- [Given data]:
>>>

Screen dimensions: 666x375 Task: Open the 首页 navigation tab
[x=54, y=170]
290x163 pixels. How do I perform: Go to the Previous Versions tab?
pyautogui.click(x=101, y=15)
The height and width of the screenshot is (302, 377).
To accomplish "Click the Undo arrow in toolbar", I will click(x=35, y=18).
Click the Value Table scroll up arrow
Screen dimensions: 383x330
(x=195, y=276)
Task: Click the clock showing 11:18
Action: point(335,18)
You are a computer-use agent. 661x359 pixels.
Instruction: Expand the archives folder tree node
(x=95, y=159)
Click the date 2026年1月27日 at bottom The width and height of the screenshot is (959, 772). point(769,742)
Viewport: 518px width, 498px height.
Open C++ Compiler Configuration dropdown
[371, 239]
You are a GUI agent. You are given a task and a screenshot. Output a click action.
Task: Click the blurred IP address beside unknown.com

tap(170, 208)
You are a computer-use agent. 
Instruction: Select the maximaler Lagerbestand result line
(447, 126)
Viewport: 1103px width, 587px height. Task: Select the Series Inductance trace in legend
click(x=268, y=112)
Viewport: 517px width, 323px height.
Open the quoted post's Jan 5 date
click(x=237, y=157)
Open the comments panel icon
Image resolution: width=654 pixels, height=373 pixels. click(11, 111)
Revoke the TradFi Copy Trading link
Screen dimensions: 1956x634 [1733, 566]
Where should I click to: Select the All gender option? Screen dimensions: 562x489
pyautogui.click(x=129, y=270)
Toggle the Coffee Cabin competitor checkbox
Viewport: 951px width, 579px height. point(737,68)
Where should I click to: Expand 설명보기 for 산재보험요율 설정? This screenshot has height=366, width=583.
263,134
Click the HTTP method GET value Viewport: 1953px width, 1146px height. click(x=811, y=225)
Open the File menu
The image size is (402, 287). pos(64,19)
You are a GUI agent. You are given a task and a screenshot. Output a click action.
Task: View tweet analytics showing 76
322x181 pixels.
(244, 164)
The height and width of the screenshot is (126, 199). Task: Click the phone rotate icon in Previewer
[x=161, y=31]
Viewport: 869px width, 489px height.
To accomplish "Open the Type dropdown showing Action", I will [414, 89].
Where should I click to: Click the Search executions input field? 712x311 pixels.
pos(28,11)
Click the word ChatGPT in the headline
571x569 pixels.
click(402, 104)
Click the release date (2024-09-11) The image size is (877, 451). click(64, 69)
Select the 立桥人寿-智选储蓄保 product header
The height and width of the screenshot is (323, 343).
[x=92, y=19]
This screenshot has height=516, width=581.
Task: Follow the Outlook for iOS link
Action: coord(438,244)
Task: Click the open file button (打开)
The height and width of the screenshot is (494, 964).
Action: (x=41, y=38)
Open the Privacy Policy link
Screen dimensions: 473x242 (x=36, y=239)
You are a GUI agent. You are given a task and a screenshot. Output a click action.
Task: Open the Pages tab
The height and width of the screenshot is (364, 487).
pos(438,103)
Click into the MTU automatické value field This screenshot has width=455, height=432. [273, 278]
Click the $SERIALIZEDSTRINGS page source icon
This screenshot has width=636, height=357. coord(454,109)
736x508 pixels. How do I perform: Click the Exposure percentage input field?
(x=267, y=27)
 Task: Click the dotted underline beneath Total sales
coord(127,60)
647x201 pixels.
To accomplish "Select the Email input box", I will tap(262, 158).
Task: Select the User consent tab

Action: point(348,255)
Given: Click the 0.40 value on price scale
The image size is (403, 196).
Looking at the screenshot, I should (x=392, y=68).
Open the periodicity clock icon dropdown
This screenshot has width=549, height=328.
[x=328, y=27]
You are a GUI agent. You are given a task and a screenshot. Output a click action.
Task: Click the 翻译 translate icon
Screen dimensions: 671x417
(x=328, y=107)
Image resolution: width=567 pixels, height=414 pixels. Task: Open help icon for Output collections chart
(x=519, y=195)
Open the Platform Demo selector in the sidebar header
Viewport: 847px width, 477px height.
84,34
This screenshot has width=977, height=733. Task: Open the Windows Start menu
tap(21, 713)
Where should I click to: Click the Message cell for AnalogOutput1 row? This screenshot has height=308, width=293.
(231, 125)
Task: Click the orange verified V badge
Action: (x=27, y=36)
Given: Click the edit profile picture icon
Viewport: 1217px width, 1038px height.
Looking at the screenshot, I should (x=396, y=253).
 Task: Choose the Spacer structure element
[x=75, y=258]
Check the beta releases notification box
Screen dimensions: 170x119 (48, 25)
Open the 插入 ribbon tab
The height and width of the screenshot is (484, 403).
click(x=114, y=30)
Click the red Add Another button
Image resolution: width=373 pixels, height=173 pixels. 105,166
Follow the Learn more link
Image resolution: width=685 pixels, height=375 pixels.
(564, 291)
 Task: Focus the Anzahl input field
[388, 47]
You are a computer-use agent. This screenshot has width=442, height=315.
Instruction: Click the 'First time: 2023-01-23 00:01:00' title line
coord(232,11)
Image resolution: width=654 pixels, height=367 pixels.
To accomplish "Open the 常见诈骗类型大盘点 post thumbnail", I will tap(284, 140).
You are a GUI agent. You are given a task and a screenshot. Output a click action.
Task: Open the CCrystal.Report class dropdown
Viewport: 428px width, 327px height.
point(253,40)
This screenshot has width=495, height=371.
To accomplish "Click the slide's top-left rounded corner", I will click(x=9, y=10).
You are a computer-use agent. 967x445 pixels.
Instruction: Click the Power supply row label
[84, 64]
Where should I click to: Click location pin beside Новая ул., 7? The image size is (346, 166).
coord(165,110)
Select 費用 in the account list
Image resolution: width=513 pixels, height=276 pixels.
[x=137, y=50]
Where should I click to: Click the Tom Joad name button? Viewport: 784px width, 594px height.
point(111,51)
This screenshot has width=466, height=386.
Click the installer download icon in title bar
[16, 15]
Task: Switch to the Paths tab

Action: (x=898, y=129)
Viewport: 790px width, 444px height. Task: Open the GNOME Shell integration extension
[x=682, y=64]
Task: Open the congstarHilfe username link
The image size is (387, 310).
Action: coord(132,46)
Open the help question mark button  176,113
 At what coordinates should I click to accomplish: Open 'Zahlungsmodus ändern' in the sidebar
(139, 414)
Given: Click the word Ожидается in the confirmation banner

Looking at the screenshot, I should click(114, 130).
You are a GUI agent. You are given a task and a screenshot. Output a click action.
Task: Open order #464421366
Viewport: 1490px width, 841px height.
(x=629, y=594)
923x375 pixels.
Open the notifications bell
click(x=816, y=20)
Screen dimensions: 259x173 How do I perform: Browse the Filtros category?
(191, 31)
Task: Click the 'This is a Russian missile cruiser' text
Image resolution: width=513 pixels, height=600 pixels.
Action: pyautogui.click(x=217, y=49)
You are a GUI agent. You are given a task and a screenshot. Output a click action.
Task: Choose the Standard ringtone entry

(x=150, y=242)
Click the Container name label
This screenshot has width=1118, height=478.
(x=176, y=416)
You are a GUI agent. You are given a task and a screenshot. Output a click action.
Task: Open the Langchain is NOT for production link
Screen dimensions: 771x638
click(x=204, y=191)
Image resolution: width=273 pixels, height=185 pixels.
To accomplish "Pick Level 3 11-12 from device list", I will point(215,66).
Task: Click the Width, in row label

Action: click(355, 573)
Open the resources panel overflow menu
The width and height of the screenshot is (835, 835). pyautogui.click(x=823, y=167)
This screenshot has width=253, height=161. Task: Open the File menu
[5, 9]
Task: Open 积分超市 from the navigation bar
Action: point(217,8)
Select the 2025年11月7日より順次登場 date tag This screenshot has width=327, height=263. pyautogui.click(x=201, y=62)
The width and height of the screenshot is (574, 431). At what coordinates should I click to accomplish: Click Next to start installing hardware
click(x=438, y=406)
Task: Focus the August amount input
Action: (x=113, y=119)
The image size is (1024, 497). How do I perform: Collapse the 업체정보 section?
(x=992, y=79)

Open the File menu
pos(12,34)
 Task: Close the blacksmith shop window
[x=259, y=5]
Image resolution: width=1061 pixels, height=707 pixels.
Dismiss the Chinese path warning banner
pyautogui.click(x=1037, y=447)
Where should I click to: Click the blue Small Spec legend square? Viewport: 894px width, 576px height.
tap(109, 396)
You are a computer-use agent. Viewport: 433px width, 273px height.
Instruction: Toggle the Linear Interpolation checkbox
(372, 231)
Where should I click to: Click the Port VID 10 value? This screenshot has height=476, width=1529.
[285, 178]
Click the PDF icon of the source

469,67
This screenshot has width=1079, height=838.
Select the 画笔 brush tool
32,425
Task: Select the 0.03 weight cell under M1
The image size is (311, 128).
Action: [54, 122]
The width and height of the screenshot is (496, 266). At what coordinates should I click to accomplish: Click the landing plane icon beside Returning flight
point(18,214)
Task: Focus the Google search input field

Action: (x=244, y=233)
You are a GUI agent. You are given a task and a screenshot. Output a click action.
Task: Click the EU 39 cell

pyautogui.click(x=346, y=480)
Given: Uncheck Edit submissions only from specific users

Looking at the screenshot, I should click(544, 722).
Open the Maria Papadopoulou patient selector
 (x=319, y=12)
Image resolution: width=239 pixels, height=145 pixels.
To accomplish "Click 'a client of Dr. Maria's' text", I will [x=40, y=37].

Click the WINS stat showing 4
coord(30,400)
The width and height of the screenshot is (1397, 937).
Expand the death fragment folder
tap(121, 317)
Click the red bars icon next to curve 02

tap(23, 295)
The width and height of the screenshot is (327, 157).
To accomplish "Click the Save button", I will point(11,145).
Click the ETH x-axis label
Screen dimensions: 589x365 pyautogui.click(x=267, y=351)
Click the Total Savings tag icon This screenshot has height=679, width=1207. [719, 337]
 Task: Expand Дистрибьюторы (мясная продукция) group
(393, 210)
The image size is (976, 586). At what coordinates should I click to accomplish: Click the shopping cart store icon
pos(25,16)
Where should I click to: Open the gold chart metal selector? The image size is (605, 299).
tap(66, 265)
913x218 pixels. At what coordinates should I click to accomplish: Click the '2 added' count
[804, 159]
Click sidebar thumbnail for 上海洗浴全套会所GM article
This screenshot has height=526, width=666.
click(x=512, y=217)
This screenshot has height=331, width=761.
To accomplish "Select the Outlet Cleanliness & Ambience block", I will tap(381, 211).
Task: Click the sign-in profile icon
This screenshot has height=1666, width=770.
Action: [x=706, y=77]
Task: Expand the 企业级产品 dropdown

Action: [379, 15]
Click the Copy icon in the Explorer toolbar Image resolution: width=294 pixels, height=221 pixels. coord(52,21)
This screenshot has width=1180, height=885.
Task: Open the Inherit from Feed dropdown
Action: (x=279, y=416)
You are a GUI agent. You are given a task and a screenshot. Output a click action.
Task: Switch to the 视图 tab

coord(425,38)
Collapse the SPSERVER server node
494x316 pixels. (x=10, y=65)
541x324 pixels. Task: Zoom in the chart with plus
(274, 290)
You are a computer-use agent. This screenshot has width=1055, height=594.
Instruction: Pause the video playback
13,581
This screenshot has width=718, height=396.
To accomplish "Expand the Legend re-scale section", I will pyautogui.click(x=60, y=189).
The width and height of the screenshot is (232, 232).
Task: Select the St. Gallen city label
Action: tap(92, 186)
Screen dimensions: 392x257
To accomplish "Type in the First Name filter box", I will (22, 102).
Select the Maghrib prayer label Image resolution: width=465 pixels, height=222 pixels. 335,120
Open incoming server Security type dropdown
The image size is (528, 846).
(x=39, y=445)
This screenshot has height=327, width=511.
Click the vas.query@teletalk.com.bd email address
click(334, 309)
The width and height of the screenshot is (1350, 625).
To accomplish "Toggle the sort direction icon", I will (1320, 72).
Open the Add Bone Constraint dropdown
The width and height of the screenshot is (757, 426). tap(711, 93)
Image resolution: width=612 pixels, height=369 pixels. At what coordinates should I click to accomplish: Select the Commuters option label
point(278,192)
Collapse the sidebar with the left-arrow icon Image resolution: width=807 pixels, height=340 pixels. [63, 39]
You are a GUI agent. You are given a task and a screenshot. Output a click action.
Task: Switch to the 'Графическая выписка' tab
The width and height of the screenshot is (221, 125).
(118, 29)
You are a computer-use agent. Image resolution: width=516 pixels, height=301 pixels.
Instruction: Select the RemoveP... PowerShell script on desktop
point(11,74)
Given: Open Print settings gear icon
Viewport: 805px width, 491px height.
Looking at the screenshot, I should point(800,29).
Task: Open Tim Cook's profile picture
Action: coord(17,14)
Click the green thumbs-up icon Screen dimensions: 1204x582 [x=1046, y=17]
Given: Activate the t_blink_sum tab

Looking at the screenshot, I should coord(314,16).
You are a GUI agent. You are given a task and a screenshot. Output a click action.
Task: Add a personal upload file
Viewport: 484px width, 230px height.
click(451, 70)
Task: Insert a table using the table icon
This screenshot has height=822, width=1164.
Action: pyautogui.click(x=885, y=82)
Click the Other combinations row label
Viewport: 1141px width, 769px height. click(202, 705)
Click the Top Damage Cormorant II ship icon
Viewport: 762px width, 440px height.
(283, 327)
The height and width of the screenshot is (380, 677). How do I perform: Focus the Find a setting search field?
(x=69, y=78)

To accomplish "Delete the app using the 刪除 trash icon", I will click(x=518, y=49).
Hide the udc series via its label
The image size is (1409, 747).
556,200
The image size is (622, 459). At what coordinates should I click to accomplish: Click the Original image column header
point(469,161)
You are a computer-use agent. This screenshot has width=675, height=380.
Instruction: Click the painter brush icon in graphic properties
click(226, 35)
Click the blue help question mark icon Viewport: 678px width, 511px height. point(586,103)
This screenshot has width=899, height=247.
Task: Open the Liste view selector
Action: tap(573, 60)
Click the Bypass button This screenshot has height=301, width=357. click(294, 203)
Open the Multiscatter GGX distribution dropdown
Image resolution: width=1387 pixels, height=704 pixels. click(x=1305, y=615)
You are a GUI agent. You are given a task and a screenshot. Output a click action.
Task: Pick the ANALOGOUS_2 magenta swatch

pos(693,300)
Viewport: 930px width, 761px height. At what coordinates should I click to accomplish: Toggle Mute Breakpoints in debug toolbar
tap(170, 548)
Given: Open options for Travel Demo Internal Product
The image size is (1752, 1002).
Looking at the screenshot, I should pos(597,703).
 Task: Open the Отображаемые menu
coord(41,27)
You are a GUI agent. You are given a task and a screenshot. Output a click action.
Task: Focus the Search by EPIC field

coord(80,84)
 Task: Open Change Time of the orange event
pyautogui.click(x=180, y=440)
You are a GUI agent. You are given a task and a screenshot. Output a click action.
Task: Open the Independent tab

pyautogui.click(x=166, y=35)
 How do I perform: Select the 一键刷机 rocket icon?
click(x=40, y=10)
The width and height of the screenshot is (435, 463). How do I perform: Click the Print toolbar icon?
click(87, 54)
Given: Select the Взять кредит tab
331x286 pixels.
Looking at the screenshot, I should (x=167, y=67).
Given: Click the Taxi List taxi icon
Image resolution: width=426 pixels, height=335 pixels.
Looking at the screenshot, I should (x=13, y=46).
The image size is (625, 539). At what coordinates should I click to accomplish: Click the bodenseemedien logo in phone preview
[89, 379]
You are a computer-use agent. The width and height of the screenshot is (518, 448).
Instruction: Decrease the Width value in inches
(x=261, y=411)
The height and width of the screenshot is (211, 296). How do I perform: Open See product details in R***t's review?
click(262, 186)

<<<

- [About this exercise]: In the entries above, restate word for word the lines between the one holding "Select the 2025年11月7日より順次登場" and the one holding "The width and height of the screenshot is (1397, 937).", inclusive, and nothing besides.

- [Answer]:
Select the 2025年11月7日より順次登場 date tag This screenshot has width=327, height=263. pyautogui.click(x=201, y=62)
The width and height of the screenshot is (574, 431). At what coordinates should I click to accomplish: Click Next to start installing hardware
click(x=438, y=406)
Task: Focus the August amount input
Action: (x=113, y=119)
The image size is (1024, 497). How do I perform: Collapse the 업체정보 section?
(x=992, y=79)

Open the File menu
pos(12,34)
 Task: Close the blacksmith shop window
[x=259, y=5]
Image resolution: width=1061 pixels, height=707 pixels.
Dismiss the Chinese path warning banner
pyautogui.click(x=1037, y=447)
Where should I click to: Click the blue Small Spec legend square? Viewport: 894px width, 576px height.
tap(109, 396)
You are a computer-use agent. Viewport: 433px width, 273px height.
Instruction: Toggle the Linear Interpolation checkbox
(372, 231)
Where should I click to: Click the Port VID 10 value? This screenshot has height=476, width=1529.
[285, 178]
Click the PDF icon of the source

469,67
This screenshot has width=1079, height=838.
Select the 画笔 brush tool
32,425
Task: Select the 0.03 weight cell under M1
The image size is (311, 128).
Action: [54, 122]
The width and height of the screenshot is (496, 266). At what coordinates should I click to accomplish: Click the landing plane icon beside Returning flight
point(18,214)
Task: Focus the Google search input field

Action: (x=244, y=233)
You are a GUI agent. You are given a task and a screenshot. Output a click action.
Task: Click the EU 39 cell

pyautogui.click(x=346, y=480)
Given: Uncheck Edit submissions only from specific users

Looking at the screenshot, I should click(544, 722).
Open the Maria Papadopoulou patient selector
 (x=319, y=12)
Image resolution: width=239 pixels, height=145 pixels.
To accomplish "Click 'a client of Dr. Maria's' text", I will [x=40, y=37].

Click the WINS stat showing 4
coord(30,400)
The width and height of the screenshot is (1397, 937).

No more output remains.